Development of one-cell fertilized sheep ova following microinjection into pronuclei

Abstract

Three experiments were conducted to identify, sources of loss of fertilized single-cell sheep eggs microinjected with DNA. In the first experiment, immediate transfer of eggs into synchronous recipients resulted in 86% of embryos developing (>32 cells) at Day 7. Incubating eggs in microdrops of Ham's F-10 medium + 10% fetal calf serum for 5 h at 37°C in an atmosphere of 95% air: 5% CO 2 before transfer reduced development (65% >32 cells). Removing eggs from drops for 30 min of microscopic inspection, simulating manipulation during microinjection, caused no additional reduction in development (63% >32 cells). However, injection of eggs with buffer was detrimental to subsequent development (42% >32 cells).
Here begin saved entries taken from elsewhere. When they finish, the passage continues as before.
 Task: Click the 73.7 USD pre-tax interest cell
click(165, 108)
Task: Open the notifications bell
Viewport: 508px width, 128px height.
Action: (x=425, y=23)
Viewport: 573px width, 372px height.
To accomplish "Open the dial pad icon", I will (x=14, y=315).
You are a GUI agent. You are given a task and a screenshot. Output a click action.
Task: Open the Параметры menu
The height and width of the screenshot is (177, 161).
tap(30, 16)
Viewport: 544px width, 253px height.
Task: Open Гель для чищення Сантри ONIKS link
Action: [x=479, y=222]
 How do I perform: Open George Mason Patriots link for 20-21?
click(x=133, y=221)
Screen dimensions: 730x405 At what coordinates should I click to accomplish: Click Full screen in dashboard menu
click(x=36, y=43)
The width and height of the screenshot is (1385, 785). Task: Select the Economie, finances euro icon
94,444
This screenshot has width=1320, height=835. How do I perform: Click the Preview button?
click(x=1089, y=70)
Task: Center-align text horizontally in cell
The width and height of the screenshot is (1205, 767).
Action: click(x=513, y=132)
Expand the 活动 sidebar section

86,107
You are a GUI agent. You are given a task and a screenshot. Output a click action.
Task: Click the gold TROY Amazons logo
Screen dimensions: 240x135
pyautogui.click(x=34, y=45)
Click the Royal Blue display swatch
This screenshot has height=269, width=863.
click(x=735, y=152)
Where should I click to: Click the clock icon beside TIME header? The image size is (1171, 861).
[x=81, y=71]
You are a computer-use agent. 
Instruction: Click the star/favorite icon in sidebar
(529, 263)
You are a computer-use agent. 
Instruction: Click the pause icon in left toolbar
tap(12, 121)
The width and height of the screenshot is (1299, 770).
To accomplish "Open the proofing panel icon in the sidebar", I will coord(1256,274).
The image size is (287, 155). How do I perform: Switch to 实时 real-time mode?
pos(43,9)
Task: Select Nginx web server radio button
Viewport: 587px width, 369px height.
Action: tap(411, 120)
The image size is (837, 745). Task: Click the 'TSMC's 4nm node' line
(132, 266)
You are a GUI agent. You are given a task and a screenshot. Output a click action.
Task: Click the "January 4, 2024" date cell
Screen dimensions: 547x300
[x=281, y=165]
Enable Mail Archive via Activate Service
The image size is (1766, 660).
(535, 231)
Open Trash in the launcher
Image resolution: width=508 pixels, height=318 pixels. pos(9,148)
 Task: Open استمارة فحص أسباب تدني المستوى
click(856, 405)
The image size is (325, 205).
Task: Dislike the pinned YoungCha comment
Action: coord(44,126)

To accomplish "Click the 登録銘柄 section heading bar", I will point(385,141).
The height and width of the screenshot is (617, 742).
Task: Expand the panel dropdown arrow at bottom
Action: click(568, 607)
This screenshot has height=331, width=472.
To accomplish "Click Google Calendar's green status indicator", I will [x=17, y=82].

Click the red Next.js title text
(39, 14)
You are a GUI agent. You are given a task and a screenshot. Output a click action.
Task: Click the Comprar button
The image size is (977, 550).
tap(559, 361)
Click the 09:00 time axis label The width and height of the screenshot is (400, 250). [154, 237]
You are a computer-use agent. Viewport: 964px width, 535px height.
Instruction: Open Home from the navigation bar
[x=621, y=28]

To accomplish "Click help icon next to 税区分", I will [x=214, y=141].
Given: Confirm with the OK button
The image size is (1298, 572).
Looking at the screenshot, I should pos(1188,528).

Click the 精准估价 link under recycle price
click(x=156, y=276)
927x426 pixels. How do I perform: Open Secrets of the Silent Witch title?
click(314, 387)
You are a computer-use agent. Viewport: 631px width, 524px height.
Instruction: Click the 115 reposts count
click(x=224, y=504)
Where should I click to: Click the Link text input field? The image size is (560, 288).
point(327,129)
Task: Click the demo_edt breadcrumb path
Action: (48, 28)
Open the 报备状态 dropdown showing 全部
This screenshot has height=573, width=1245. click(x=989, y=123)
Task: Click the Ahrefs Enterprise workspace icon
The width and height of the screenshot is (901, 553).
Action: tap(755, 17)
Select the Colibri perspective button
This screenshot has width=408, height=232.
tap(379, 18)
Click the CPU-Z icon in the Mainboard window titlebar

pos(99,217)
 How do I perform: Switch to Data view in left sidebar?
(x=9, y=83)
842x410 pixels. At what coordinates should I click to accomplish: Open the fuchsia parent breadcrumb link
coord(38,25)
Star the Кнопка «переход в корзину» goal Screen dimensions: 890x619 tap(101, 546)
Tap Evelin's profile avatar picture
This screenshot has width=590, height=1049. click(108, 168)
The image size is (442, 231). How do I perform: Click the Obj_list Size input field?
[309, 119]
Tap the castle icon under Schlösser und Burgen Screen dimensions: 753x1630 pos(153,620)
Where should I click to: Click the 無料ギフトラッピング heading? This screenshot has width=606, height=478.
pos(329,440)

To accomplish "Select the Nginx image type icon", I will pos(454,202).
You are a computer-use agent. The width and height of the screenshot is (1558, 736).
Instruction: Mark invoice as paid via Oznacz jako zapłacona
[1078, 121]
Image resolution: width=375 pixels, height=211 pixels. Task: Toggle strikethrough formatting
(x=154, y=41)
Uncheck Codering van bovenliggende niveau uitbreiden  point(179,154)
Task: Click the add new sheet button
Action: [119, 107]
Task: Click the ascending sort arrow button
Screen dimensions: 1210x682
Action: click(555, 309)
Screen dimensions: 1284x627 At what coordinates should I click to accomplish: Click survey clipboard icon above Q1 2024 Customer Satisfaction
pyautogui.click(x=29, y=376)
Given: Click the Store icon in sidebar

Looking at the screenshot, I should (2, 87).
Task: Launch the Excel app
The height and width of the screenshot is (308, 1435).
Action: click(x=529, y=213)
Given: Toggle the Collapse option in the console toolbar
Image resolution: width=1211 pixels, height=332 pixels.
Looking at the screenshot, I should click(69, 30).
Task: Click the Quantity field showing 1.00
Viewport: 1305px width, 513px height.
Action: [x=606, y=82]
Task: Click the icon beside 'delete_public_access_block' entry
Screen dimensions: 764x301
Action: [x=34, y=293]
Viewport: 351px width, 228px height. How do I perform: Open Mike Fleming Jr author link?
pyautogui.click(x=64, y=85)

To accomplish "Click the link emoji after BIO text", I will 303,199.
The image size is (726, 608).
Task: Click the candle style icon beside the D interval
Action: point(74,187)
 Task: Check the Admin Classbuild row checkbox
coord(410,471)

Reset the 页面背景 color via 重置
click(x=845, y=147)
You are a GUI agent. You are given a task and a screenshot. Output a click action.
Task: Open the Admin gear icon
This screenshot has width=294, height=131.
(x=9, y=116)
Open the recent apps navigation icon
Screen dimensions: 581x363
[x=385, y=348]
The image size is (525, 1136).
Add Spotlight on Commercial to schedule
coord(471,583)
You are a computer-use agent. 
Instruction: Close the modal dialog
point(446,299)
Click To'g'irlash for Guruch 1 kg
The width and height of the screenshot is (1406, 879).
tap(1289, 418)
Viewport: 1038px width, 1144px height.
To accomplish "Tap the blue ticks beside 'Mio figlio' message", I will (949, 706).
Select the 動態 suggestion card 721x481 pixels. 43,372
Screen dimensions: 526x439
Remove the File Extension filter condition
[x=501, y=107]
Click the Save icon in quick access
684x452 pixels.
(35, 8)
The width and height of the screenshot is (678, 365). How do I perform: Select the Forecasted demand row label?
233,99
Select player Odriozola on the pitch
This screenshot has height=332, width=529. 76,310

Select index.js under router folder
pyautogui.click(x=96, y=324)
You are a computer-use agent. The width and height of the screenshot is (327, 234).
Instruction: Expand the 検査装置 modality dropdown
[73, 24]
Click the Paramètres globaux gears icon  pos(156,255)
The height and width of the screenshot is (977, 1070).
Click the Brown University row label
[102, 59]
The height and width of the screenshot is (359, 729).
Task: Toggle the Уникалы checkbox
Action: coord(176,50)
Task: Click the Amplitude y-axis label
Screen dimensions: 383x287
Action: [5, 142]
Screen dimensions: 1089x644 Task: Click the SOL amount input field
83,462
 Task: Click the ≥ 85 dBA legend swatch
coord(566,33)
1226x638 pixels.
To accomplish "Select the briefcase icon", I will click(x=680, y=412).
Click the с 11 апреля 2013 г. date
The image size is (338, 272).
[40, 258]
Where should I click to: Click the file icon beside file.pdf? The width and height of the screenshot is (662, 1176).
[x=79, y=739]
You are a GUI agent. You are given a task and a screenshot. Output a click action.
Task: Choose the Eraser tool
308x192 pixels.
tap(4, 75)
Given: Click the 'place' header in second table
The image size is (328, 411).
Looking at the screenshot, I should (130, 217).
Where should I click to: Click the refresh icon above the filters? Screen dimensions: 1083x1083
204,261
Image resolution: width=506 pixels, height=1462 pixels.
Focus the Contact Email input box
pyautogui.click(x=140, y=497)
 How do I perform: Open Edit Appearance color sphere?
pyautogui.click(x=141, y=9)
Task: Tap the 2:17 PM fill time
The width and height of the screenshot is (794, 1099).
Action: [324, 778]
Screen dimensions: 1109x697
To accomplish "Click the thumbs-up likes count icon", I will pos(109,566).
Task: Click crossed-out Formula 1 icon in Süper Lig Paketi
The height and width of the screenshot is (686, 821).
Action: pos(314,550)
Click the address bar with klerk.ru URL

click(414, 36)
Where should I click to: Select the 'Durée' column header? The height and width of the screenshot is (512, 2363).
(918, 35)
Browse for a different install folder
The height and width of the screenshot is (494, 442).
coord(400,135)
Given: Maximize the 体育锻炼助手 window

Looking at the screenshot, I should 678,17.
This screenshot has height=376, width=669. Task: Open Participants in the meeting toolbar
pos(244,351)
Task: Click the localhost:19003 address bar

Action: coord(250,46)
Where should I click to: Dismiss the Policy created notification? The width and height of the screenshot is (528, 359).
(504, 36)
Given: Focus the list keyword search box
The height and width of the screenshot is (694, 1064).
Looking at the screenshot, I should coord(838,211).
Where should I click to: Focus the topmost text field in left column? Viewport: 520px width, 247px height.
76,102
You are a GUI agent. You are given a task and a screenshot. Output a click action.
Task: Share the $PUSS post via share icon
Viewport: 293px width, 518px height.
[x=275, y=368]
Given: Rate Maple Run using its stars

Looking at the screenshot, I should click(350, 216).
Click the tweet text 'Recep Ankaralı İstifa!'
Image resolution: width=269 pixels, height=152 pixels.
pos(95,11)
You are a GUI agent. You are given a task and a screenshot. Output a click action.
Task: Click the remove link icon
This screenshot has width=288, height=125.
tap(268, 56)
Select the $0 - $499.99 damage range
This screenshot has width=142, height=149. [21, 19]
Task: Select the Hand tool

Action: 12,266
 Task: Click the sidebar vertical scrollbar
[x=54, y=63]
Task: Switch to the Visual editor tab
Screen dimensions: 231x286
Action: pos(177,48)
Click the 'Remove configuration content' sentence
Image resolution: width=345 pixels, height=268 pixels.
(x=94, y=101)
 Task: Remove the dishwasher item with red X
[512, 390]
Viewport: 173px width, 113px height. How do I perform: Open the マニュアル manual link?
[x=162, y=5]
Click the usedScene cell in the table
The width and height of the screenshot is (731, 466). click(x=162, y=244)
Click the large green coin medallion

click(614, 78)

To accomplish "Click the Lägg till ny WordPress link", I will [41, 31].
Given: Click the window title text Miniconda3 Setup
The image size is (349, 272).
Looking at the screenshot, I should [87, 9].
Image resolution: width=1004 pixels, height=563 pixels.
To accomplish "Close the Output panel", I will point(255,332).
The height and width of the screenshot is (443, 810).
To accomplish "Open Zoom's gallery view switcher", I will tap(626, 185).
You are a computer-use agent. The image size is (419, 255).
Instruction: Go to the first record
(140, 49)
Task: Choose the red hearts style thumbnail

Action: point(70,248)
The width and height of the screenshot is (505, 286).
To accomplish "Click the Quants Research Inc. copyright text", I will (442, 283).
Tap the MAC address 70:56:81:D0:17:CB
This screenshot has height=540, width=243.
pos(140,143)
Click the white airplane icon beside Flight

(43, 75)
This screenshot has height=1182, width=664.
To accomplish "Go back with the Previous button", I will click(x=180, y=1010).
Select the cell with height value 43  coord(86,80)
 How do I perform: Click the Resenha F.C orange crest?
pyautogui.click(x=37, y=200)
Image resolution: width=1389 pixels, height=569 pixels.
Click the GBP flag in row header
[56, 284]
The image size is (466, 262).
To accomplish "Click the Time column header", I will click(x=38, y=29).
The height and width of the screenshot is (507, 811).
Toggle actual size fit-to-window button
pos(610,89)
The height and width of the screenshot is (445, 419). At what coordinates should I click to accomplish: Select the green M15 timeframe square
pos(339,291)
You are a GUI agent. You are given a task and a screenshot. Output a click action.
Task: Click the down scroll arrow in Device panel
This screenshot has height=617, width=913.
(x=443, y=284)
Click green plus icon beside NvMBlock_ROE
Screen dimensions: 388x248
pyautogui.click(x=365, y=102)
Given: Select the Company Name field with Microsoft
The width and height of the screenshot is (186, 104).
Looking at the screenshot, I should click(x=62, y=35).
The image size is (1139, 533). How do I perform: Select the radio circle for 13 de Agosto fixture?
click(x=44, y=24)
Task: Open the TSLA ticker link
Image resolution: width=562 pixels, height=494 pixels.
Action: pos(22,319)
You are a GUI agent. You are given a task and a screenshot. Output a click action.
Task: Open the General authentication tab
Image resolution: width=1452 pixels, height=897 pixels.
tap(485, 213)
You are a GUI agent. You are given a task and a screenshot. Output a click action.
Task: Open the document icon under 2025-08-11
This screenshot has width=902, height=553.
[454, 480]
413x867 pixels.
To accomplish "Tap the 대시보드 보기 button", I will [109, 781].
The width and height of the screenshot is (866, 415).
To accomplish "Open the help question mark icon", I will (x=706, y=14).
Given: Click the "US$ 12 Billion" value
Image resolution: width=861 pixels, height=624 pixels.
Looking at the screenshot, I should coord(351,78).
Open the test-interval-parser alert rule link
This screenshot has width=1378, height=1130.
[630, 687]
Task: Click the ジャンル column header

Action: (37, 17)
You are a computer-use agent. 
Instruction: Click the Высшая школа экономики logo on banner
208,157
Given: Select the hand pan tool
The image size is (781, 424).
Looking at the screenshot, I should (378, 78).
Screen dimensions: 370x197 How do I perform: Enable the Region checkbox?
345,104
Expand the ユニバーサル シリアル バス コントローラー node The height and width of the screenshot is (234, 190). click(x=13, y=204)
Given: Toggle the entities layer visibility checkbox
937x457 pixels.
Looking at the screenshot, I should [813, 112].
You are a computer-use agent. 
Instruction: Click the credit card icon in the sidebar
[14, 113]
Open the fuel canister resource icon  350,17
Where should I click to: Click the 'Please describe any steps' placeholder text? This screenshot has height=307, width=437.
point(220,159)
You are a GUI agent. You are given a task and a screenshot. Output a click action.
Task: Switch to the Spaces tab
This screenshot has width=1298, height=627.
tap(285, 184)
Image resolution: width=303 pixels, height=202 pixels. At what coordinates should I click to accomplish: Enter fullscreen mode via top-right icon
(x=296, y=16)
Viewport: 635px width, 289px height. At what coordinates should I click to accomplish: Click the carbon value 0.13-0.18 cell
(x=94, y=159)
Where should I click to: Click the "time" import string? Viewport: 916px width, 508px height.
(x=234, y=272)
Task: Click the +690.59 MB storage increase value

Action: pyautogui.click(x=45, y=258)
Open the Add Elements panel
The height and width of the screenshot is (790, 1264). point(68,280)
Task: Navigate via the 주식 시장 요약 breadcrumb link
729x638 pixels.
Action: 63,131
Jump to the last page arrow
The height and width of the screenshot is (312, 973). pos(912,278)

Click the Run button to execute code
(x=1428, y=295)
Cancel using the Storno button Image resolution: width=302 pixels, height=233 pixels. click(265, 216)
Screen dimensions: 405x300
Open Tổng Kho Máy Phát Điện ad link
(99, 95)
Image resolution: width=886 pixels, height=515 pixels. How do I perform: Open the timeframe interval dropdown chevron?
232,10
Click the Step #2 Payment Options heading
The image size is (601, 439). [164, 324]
In Experiment 2, injection of buffer or injection of DNA in buffer into the pronuclei before transfer of eggs into recipient ewes resulted in 29 and 19%, respectively, of embryos developing to >32 cells at Day 7. In Experiment 3, more eggs developed when held in 5 ml of medium than in microdrops (P = 0.07). No difference in development was found between eggs held in bicarbonate-buffered BMOC or in phosphate-buffered saline with added fetal bovine serum. The development of sheep eggs appears to be greatly reduced after microinjection, but until alternate procedures are found, a high rate of loss of injected eggs may be an unavoidable cost of inserting foreign genes into sheep.